* Dataset excerpts
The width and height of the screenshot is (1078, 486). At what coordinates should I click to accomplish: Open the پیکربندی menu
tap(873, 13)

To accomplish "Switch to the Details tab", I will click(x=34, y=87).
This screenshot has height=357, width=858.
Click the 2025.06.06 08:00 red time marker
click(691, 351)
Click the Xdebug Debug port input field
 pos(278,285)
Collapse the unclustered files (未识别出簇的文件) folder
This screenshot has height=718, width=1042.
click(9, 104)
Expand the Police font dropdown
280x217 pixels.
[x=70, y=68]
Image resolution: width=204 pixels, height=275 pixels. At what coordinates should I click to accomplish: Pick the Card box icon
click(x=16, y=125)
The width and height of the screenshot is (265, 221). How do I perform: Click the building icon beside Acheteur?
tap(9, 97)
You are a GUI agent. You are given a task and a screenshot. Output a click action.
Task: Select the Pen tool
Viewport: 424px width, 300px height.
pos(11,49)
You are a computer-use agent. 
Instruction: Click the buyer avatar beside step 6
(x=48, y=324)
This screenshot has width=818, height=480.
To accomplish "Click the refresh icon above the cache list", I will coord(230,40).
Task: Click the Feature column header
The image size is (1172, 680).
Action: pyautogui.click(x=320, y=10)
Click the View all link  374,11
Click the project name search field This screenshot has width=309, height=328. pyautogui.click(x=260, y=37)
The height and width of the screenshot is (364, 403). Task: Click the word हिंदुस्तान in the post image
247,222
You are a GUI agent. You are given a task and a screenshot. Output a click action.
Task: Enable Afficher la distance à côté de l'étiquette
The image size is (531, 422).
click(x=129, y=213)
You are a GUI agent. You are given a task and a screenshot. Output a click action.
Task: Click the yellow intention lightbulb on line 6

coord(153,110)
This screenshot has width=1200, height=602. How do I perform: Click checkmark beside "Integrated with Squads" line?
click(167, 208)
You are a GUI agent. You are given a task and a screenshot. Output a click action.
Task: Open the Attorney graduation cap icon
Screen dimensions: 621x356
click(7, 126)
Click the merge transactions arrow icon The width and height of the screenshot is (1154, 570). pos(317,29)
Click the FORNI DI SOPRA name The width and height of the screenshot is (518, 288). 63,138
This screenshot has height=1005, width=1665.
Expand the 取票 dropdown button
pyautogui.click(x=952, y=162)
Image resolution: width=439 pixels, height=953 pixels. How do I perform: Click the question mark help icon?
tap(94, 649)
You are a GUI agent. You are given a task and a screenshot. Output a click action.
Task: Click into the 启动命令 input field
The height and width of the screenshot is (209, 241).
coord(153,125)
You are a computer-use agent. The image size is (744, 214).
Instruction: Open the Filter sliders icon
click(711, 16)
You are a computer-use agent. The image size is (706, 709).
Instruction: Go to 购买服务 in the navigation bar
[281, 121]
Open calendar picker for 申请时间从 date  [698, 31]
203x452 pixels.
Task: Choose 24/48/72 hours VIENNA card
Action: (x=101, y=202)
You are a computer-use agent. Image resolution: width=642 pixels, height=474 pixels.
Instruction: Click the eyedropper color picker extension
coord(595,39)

* Exercise directions
The complete listing is needed again, with each line reproduced exactly.

* Result of the task
The width and height of the screenshot is (1078, 486). At what coordinates should I click to accomplish: Open the پیکربندی menu
tap(873, 13)

To accomplish "Switch to the Details tab", I will click(x=34, y=87).
This screenshot has height=357, width=858.
Click the 2025.06.06 08:00 red time marker
click(691, 351)
Click the Xdebug Debug port input field
 pos(278,285)
Collapse the unclustered files (未识别出簇的文件) folder
This screenshot has height=718, width=1042.
click(9, 104)
Expand the Police font dropdown
280x217 pixels.
[x=70, y=68]
Image resolution: width=204 pixels, height=275 pixels. At what coordinates should I click to accomplish: Pick the Card box icon
click(x=16, y=125)
The width and height of the screenshot is (265, 221). How do I perform: Click the building icon beside Acheteur?
tap(9, 97)
You are a GUI agent. You are given a task and a screenshot. Output a click action.
Task: Select the Pen tool
Viewport: 424px width, 300px height.
pos(11,49)
You are a computer-use agent. 
Instruction: Click the buyer avatar beside step 6
(x=48, y=324)
This screenshot has width=818, height=480.
To accomplish "Click the refresh icon above the cache list", I will coord(230,40).
Task: Click the Feature column header
The image size is (1172, 680).
Action: pyautogui.click(x=320, y=10)
Click the View all link  374,11
Click the project name search field This screenshot has width=309, height=328. pyautogui.click(x=260, y=37)
The height and width of the screenshot is (364, 403). Task: Click the word हिंदुस्तान in the post image
247,222
You are a GUI agent. You are given a task and a screenshot. Output a click action.
Task: Enable Afficher la distance à côté de l'étiquette
The image size is (531, 422).
click(x=129, y=213)
You are a GUI agent. You are given a task and a screenshot. Output a click action.
Task: Click the yellow intention lightbulb on line 6

coord(153,110)
This screenshot has width=1200, height=602. How do I perform: Click checkmark beside "Integrated with Squads" line?
click(167, 208)
You are a GUI agent. You are given a task and a screenshot. Output a click action.
Task: Open the Attorney graduation cap icon
Screen dimensions: 621x356
click(7, 126)
Click the merge transactions arrow icon The width and height of the screenshot is (1154, 570). pos(317,29)
Click the FORNI DI SOPRA name The width and height of the screenshot is (518, 288). 63,138
This screenshot has height=1005, width=1665.
Expand the 取票 dropdown button
pyautogui.click(x=952, y=162)
Image resolution: width=439 pixels, height=953 pixels. How do I perform: Click the question mark help icon?
tap(94, 649)
You are a GUI agent. You are given a task and a screenshot. Output a click action.
Task: Click into the 启动命令 input field
The height and width of the screenshot is (209, 241).
coord(153,125)
You are a computer-use agent. The image size is (744, 214).
Instruction: Open the Filter sliders icon
click(711, 16)
You are a computer-use agent. The image size is (706, 709).
Instruction: Go to 购买服务 in the navigation bar
[281, 121]
Open calendar picker for 申请时间从 date  [698, 31]
203x452 pixels.
Task: Choose 24/48/72 hours VIENNA card
Action: (x=101, y=202)
You are a computer-use agent. Image resolution: width=642 pixels, height=474 pixels.
Instruction: Click the eyedropper color picker extension
coord(595,39)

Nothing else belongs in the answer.